Among the entries below, find every line that has "info" and pull it out.

——————

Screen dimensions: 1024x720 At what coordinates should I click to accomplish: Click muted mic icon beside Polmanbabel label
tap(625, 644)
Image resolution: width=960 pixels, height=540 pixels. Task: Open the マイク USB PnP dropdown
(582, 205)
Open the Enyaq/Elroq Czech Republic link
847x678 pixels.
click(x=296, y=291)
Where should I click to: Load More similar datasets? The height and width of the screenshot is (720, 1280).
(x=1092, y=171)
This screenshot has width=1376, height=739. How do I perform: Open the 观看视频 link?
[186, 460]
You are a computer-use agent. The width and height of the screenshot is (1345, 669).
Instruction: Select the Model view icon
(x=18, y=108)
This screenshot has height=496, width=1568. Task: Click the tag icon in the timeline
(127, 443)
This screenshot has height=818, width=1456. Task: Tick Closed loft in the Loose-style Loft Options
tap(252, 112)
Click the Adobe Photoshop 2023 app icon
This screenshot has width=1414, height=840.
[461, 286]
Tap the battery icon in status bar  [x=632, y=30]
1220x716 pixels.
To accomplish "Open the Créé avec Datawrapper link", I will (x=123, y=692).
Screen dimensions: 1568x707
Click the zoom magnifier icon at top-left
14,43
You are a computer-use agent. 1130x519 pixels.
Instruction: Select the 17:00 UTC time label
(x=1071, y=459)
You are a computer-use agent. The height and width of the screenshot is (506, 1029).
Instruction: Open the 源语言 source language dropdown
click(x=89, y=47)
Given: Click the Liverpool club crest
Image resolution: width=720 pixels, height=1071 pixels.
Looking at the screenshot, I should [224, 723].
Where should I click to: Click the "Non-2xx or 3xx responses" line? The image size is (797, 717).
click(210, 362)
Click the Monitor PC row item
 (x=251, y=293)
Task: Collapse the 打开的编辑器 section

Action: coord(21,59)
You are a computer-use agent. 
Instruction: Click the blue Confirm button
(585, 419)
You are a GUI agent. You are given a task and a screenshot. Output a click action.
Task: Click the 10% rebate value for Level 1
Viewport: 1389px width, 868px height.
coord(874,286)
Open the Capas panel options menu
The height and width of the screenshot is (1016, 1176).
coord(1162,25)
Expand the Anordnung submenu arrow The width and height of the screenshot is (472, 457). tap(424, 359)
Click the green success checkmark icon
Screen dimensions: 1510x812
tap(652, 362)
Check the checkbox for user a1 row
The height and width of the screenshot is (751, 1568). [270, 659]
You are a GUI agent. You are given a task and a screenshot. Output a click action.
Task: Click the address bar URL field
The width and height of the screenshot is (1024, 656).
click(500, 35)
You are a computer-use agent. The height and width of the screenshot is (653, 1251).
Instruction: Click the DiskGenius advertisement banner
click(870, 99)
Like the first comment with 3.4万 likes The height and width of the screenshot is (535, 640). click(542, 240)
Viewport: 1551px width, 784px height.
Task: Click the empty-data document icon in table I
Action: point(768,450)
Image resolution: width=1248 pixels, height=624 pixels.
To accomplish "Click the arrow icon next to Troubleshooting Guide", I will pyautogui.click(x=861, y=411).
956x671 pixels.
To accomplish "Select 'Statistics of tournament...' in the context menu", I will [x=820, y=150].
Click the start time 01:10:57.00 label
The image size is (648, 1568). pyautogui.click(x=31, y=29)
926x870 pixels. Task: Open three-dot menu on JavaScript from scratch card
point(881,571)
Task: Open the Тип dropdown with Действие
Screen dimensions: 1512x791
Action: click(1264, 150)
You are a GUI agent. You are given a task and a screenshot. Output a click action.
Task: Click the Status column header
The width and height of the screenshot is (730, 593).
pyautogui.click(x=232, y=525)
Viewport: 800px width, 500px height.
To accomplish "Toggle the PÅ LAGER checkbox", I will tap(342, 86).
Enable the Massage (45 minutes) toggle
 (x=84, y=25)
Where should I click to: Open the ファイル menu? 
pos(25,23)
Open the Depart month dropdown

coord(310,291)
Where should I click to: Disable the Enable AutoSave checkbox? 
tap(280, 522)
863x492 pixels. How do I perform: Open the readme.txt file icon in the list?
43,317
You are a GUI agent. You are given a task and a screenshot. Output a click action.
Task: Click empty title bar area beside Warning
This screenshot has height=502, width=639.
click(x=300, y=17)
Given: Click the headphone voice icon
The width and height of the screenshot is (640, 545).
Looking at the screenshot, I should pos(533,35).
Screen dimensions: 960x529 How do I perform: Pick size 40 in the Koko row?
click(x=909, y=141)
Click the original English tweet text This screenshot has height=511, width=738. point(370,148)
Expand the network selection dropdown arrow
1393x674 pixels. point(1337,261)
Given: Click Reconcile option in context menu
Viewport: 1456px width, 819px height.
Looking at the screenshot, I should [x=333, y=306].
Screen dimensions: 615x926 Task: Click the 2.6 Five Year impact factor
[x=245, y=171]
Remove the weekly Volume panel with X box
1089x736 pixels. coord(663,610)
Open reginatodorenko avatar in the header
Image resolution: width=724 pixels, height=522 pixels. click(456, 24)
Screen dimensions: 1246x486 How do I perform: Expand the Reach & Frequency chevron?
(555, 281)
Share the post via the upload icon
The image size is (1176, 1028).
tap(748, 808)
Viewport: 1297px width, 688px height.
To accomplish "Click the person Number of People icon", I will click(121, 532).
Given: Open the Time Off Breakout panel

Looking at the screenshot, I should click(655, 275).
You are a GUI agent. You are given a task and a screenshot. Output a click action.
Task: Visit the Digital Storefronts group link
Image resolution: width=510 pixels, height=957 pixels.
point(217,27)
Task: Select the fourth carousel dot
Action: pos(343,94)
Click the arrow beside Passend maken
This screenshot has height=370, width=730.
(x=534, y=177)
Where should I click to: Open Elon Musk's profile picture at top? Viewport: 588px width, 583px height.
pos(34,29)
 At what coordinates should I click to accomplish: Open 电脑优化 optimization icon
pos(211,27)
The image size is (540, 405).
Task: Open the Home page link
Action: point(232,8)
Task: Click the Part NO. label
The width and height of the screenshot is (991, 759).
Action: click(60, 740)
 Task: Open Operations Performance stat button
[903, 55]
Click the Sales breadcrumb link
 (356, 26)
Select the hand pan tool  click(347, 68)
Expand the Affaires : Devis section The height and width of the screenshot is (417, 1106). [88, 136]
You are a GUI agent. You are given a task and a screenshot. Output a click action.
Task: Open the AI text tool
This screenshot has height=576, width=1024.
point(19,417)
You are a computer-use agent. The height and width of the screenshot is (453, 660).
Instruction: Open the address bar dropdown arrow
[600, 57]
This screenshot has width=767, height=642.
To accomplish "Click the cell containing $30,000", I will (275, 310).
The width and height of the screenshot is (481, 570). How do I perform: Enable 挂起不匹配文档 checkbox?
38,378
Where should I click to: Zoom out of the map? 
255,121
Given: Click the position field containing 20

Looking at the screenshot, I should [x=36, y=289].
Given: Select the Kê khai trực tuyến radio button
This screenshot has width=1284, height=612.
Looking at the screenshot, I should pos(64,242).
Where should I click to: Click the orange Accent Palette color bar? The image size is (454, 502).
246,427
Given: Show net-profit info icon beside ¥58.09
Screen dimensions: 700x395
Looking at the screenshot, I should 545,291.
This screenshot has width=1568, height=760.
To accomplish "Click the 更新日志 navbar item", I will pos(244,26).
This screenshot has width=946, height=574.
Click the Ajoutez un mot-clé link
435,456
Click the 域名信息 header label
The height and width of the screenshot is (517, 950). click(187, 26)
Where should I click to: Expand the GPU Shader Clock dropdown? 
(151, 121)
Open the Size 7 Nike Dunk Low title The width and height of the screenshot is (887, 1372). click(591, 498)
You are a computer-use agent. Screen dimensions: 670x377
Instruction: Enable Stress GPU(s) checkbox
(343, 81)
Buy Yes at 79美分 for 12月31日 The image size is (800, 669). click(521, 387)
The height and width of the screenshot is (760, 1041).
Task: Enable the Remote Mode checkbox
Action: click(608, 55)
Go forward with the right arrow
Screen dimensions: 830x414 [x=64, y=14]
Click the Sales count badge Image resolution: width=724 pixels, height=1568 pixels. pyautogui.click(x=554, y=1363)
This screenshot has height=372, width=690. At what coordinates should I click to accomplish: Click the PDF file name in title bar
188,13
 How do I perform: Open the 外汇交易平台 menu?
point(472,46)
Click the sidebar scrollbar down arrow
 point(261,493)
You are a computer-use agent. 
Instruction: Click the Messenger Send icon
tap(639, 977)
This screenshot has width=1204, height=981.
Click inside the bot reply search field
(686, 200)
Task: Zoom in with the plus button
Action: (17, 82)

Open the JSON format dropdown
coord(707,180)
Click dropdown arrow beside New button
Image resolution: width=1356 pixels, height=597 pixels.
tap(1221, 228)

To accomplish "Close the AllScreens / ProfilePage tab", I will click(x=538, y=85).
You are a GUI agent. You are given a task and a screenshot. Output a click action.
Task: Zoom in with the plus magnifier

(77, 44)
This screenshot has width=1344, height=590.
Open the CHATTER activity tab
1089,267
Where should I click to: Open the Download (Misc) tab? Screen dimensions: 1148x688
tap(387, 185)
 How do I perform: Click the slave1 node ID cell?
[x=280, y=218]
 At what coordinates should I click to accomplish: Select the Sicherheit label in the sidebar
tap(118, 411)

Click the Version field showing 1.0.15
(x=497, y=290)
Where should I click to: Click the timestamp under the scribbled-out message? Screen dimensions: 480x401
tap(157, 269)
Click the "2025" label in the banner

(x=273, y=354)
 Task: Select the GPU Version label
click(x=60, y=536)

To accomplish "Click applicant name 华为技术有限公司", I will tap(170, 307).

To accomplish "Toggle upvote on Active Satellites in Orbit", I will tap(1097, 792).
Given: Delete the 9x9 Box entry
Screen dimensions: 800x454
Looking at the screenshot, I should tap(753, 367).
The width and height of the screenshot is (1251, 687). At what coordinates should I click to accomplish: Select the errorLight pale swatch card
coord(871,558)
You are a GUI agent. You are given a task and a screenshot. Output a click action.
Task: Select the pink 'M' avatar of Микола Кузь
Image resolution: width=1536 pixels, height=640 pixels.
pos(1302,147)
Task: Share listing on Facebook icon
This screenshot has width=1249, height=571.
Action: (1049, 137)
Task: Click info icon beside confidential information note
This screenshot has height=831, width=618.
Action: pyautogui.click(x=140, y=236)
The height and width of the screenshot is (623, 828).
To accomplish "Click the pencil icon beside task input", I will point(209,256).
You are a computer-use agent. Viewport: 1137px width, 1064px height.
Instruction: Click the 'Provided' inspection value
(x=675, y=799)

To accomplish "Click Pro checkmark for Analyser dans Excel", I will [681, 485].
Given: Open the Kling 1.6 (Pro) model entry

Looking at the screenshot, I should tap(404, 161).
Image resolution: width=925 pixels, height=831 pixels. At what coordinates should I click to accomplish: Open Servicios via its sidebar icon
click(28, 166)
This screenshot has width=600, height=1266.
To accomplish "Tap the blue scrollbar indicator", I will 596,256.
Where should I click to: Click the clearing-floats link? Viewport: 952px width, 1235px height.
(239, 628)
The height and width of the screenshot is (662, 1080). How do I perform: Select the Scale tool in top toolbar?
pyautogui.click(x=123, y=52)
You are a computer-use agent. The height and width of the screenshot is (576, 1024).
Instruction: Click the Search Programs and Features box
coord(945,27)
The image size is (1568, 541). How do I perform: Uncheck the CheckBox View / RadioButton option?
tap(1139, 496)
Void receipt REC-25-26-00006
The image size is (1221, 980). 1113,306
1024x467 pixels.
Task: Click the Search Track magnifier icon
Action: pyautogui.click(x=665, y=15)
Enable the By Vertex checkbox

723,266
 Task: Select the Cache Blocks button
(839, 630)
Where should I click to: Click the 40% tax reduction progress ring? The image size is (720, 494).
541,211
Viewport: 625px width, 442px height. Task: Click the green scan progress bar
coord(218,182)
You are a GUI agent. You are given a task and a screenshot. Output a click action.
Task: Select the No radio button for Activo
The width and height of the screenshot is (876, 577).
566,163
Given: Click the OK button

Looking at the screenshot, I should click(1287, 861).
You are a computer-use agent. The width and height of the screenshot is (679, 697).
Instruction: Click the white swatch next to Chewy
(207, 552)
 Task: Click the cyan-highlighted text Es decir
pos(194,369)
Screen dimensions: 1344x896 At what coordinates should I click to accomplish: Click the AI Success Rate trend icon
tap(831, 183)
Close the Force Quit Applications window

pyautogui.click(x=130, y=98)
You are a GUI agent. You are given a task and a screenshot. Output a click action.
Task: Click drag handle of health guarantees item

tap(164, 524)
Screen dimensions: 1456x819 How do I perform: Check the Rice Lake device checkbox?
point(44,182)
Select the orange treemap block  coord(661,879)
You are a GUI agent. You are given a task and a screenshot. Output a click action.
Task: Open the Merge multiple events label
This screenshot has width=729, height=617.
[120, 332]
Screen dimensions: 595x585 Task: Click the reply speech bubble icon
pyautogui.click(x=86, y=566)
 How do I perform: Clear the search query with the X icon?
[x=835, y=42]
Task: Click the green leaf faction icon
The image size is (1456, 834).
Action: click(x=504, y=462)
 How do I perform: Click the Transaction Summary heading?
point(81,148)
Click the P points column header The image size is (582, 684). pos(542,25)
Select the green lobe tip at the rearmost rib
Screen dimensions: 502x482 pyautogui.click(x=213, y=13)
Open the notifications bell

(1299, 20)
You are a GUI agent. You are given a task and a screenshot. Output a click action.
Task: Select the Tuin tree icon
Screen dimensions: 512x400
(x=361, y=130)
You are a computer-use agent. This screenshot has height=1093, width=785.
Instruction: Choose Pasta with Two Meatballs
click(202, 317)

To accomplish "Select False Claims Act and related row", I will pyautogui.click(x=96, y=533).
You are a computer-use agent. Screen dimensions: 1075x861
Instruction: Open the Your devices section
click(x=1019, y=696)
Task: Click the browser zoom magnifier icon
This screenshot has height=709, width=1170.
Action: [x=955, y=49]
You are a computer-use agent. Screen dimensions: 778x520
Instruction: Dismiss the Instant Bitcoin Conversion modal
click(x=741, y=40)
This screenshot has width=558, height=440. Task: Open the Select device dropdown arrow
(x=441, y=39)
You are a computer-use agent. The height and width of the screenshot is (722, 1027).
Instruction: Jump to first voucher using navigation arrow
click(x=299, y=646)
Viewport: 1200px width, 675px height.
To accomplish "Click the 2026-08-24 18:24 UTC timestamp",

——————

# Result
Given: Show net-profit info icon beside ¥58.09
Task: Click info icon beside confidential information note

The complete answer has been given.